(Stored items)

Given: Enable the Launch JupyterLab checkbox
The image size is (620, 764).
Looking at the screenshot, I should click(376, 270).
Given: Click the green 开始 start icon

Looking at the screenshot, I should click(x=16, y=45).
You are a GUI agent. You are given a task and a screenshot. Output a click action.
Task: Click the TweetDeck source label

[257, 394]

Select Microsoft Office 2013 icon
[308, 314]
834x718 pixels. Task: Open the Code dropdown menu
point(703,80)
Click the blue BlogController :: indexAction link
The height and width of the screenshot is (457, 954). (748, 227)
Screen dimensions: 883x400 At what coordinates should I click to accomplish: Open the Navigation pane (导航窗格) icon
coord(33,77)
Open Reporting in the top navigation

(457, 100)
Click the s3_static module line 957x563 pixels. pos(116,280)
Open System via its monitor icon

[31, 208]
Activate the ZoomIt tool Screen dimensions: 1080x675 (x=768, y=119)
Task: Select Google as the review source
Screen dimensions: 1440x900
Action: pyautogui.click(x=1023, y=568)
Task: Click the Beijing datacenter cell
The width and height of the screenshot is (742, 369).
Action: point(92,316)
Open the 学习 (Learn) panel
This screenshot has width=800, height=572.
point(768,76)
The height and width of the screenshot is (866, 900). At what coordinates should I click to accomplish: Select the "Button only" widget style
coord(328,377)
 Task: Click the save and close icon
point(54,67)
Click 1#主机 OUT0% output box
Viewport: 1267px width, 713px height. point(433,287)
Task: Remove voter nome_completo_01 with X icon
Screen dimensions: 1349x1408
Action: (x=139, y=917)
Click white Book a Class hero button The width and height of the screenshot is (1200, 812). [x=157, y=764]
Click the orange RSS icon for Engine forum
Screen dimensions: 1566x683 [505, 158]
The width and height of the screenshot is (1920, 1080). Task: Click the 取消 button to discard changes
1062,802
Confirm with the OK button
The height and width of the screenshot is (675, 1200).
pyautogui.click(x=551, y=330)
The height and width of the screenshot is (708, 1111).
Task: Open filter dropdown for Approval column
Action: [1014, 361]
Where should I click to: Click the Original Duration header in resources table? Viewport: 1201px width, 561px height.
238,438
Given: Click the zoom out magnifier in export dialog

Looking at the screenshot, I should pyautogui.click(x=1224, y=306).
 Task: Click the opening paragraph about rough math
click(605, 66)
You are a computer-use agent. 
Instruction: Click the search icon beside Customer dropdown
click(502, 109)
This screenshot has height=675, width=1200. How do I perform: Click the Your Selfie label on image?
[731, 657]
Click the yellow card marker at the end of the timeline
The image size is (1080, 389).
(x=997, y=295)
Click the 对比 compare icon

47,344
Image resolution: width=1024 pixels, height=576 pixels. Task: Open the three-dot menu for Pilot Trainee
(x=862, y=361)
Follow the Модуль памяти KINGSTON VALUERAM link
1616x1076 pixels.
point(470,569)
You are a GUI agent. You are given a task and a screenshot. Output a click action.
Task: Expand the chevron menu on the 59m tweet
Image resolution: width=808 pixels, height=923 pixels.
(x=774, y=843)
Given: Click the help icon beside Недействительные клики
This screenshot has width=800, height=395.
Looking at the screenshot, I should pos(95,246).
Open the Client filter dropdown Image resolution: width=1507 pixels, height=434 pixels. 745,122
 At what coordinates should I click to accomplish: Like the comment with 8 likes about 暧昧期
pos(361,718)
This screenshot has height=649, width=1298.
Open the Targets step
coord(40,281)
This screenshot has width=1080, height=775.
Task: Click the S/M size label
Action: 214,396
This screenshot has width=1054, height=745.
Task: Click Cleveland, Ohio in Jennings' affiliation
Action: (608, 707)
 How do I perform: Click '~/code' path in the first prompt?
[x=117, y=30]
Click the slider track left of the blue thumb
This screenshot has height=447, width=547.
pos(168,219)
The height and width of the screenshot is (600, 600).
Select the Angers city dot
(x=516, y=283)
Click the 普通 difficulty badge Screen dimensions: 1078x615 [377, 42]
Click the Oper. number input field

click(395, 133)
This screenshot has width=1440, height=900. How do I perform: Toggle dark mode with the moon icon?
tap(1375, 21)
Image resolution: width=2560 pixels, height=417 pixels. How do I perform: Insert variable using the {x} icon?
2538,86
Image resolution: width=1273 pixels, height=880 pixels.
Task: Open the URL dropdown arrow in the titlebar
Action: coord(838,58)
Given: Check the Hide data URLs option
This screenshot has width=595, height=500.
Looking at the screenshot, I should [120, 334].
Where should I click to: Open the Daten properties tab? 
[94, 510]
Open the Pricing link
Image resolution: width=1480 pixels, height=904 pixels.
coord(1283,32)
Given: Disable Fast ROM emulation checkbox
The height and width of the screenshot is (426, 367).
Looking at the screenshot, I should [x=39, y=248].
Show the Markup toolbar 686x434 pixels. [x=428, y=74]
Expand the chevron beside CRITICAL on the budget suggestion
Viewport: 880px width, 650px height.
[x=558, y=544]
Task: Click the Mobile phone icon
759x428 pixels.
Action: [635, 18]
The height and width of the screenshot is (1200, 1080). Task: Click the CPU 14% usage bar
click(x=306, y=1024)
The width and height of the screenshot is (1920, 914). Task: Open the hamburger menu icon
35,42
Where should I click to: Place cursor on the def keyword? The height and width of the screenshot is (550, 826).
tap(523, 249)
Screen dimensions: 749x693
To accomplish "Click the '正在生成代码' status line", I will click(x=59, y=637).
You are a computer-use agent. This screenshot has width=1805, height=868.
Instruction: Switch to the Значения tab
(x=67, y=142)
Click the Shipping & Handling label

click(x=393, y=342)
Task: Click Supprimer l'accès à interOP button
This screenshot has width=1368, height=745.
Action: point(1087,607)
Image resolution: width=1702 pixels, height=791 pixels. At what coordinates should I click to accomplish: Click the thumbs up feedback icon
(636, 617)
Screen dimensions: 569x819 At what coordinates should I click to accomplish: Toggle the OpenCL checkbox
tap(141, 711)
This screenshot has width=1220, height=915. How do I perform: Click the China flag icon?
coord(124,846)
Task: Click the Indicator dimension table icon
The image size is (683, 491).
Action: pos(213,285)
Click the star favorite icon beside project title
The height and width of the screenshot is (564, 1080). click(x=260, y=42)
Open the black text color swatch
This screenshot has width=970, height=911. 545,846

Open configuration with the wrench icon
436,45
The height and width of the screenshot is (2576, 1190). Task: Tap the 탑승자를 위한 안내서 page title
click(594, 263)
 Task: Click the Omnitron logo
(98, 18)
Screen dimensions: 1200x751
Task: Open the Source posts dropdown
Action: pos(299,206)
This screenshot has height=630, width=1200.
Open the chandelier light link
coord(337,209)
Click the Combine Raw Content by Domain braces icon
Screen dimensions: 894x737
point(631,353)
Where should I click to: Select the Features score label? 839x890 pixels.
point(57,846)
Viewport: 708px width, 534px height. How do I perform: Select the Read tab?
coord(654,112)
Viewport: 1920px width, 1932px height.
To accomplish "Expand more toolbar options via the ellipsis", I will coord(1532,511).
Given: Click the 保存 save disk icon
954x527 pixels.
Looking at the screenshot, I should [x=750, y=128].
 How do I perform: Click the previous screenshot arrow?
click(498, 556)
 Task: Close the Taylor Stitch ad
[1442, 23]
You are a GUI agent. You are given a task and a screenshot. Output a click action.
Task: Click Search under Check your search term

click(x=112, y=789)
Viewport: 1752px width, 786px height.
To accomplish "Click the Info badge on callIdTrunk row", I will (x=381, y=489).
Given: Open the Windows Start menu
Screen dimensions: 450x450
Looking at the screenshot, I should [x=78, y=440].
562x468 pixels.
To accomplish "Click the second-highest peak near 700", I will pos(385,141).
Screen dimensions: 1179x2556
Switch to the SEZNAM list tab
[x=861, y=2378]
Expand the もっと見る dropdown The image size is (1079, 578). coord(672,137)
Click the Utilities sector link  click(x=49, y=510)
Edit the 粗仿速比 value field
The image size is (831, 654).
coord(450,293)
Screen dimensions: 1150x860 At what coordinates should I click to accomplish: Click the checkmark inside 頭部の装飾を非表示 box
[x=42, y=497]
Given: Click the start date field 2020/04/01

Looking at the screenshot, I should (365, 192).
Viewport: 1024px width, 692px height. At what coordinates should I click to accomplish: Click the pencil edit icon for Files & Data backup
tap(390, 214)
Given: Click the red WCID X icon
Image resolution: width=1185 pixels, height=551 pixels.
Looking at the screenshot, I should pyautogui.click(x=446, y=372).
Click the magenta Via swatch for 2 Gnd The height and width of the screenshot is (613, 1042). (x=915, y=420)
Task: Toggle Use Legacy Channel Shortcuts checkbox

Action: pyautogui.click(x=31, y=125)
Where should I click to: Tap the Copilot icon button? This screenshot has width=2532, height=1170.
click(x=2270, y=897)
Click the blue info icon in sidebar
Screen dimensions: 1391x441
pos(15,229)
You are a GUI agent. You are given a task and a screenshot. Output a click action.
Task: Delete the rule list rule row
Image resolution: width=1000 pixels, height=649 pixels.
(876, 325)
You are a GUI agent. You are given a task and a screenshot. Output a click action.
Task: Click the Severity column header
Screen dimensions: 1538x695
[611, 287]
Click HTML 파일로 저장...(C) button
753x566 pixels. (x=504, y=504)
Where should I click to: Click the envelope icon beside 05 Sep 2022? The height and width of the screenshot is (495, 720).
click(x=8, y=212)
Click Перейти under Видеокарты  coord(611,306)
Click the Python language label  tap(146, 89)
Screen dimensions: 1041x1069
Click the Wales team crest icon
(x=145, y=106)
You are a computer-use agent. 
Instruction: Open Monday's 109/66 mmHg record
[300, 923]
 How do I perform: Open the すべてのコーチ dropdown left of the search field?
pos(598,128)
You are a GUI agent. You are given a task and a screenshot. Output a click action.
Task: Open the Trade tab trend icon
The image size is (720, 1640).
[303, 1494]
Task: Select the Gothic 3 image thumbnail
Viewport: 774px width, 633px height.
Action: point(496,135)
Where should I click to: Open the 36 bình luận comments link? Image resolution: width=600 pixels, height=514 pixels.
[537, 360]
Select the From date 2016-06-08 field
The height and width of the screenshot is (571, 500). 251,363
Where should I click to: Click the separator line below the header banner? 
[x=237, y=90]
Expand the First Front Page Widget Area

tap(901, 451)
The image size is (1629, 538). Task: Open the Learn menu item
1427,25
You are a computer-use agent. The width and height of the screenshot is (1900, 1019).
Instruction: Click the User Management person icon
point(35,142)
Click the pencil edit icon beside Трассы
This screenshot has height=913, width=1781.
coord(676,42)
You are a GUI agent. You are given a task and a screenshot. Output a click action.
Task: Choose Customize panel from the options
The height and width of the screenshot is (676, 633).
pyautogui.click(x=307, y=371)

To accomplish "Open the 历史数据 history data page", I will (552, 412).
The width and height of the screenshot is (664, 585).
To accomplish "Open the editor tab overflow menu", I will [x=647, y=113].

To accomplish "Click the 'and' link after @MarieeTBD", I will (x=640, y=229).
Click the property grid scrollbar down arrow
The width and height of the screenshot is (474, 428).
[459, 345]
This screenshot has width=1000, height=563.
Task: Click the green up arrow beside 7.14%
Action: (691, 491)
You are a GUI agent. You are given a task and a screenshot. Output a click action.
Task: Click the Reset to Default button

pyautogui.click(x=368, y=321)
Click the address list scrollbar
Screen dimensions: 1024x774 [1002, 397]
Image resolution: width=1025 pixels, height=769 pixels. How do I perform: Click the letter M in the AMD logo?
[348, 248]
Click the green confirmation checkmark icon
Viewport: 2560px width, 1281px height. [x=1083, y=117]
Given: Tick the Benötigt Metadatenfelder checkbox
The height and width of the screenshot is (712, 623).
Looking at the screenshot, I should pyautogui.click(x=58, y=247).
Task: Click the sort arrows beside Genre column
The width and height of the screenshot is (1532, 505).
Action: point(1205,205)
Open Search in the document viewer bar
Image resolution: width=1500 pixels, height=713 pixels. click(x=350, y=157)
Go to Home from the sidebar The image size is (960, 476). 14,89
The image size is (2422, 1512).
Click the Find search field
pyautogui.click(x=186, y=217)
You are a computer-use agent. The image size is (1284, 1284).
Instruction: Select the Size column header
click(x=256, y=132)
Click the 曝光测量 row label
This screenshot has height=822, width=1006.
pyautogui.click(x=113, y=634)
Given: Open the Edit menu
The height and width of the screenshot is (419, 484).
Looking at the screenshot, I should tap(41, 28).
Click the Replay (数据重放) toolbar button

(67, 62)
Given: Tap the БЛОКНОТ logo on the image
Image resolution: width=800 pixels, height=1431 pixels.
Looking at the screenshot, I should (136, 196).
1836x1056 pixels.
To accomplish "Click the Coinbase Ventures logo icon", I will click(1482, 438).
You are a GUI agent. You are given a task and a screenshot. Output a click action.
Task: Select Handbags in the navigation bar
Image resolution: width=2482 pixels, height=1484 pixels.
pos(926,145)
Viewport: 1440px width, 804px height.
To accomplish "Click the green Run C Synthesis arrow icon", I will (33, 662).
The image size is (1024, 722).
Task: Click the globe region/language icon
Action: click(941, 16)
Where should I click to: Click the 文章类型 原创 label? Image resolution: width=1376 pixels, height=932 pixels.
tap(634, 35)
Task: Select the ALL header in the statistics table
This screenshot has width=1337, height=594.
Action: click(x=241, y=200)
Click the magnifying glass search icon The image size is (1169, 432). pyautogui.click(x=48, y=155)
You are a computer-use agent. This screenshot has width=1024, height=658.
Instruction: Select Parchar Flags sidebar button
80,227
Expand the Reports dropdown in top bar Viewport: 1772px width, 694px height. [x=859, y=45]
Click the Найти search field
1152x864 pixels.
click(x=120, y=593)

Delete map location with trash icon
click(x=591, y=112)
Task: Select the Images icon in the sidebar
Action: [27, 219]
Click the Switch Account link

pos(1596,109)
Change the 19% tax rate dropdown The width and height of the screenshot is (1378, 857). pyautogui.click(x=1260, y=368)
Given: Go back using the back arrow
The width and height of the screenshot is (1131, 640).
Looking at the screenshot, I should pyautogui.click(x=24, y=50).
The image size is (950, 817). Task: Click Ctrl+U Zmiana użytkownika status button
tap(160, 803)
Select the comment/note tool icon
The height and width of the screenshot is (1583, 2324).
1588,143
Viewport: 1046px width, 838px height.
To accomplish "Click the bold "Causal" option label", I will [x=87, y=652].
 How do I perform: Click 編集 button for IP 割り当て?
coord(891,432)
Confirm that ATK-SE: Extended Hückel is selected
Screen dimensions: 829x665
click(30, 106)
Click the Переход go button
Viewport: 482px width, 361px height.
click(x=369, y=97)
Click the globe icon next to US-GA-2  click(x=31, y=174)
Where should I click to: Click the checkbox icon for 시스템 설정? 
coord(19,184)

What you will do:
Of the lines above, extract only those from the line with "Click the orange RSS icon for Engine forum" to the line with "Open the Client", both included, exactly as written.

Task response:
Click the orange RSS icon for Engine forum
Screen dimensions: 1566x683 [505, 158]
The width and height of the screenshot is (1920, 1080). Task: Click the 取消 button to discard changes
1062,802
Confirm with the OK button
The height and width of the screenshot is (675, 1200).
pyautogui.click(x=551, y=330)
The height and width of the screenshot is (708, 1111).
Task: Open filter dropdown for Approval column
Action: [1014, 361]
Where should I click to: Click the Original Duration header in resources table? Viewport: 1201px width, 561px height.
238,438
Given: Click the zoom out magnifier in export dialog

Looking at the screenshot, I should pyautogui.click(x=1224, y=306).
 Task: Click the opening paragraph about rough math
click(605, 66)
You are a computer-use agent. 
Instruction: Click the search icon beside Customer dropdown
click(502, 109)
This screenshot has height=675, width=1200. How do I perform: Click the Your Selfie label on image?
[731, 657]
Click the yellow card marker at the end of the timeline
The image size is (1080, 389).
(x=997, y=295)
Click the 对比 compare icon

47,344
Image resolution: width=1024 pixels, height=576 pixels. Task: Open the three-dot menu for Pilot Trainee
(x=862, y=361)
Follow the Модуль памяти KINGSTON VALUERAM link
1616x1076 pixels.
point(470,569)
You are a GUI agent. You are given a task and a screenshot. Output a click action.
Task: Expand the chevron menu on the 59m tweet
Image resolution: width=808 pixels, height=923 pixels.
(x=774, y=843)
Given: Click the help icon beside Недействительные клики
This screenshot has width=800, height=395.
Looking at the screenshot, I should pos(95,246).
Open the Client filter dropdown Image resolution: width=1507 pixels, height=434 pixels. 745,122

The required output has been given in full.